Estilhaçando no caldeirão uma bola de vidro que continha uma
borboleta, ela disse:
– A filha de Tritão será minha! Então eu vou fazê-la sofrer e se
contorcer como uma minhoca no anzol!
De uma só vez, tudo virou ouro, envolveu-a e a transformou em…
algo diferente. Algo que ela odiava. Vanessa, pensou. A revoltante
Vanessa, com seus grandes olhos violeta e longos cabelos negros.
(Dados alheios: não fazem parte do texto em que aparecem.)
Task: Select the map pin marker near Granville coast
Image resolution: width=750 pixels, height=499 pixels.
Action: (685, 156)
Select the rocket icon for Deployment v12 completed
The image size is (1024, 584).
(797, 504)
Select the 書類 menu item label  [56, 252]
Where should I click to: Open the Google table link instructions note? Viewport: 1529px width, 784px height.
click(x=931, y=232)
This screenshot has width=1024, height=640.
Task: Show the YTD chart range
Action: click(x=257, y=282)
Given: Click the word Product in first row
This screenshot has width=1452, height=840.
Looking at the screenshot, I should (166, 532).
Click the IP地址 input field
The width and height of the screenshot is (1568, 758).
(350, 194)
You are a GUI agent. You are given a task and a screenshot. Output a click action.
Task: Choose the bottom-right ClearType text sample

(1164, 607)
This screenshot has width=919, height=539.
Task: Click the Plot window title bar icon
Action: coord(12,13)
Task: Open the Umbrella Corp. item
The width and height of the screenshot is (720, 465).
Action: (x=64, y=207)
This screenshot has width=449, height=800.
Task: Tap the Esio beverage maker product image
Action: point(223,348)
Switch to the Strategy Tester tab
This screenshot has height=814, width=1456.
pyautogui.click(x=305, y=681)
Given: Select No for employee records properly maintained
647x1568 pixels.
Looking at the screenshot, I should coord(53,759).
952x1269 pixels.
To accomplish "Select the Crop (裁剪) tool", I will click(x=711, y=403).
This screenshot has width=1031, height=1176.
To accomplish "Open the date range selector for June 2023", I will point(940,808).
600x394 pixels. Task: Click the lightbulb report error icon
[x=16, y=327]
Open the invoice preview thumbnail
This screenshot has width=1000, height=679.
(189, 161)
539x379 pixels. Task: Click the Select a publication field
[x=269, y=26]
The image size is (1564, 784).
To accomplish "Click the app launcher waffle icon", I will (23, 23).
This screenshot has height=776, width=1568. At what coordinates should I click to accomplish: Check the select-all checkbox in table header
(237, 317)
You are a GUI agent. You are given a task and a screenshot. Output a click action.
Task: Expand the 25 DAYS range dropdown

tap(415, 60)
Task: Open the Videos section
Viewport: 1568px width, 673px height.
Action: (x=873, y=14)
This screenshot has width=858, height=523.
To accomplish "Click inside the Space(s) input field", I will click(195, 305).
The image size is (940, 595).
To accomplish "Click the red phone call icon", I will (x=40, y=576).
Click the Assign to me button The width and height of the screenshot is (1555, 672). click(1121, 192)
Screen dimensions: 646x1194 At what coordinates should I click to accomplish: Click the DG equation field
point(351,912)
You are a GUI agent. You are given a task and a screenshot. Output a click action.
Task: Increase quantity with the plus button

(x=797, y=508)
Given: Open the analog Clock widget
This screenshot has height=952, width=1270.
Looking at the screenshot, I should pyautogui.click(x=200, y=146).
Sentia-se enojada naquela pele humana, forçada mais uma vez a
usar a beleza de outra para se esconder, mas seria a última vez.
Disso tinha certeza.
Enquanto Úrsula estava na costa da propriedade do príncipe Eric,
vestindo o corpo de outra pessoa e usando a voz de outra pessoa,
ela refletia.
Logo Tritão estaria morto, e ela tomaria seu lugar de direito no
trono. E faria isso como bem quisesse! Que fortuito era que a filha
mais nova de Tritão se apaixonasse por um humano! Que poético!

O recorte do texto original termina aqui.